Similarly, a condition of low oil pressure, whether due to an engine issue or using an oil with incorrect viscosity, can fail to provide the force needed to “pump up” the lifter. Without adequate pressure, the internal plunger is not correctly positioned, leading to the development of excessive clearance and subsequent wear. The environment within the lifter bore can also play a role, as sludge buildup in the bore itself can inhibit the lifter from rotating.
Over the engine’s lifespan, even under ideal conditions, normal wear and tear affects the components. The small spring inside the lifter can lose its tension, or the precision-machined internal parts, such as the check valve, can wear microscopically. A worn check valve will allow oil to leak out when the engine is not running, which is why a ticking sound may be heard momentarily on startup until the oil system repressurizes the lifter.

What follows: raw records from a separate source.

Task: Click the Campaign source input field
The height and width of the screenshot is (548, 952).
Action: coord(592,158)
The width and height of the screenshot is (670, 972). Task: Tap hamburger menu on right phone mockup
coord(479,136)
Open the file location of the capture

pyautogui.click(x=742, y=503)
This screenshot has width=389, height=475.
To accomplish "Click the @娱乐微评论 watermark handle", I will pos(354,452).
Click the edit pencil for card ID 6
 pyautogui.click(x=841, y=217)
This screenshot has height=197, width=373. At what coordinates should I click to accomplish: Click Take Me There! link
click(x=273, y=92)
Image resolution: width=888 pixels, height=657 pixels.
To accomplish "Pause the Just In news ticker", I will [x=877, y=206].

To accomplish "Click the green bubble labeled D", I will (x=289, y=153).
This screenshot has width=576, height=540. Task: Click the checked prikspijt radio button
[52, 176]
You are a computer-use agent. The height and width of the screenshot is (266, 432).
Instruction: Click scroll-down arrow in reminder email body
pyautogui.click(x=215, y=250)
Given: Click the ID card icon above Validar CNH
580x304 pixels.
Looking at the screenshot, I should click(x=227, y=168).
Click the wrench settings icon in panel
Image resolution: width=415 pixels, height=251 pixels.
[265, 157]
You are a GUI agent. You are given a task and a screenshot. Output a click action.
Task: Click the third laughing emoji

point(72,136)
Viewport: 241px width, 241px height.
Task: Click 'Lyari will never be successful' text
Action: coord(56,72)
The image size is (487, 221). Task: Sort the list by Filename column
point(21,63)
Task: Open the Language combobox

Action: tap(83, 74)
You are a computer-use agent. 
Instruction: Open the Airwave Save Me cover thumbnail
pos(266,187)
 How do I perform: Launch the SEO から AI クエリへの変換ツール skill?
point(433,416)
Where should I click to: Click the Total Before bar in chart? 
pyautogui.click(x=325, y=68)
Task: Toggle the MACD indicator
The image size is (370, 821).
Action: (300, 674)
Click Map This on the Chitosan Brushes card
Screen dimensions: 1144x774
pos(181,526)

Physical Damage Visible on a Removed Lifter
Upon removal, a technician can often visually confirm failure by inspecting the lifter’s exterior surfaces. The most immediate sign is damage to the foot or roller that contacts the camshaft lobe. This contact point may show severe scoring, pitting, or deep grooves, which result from metal-to-metal contact when the protective oil film breaks down or the lifter fails to rotate properly.
The bottom surface of flat-tappet lifters is manufactured with a slight convexity to promote rotation within the bore, which distributes wear evenly. If the lifter has failed to rotate, the foot will develop a distinct flat spot or concave wear pattern, indicating severe localized friction against the camshaft lobe. For roller lifters, the roller wheel itself may be visibly worn, contain flat spots, or show signs of seizure due to heat and friction.
In the case of a hydraulic lifter that has collapsed, the internal plunger or pushrod seat may be visibly depressed into the lifter body. This condition confirms that the lifter has lost its ability to retain oil pressure and maintain its correct length. Furthermore, if the lifter is disassembled, the internal components may reveal a stuck plunger, a broken spring, or a check valve that is gummed up with sludge and varnish, preventing it from sealing properly.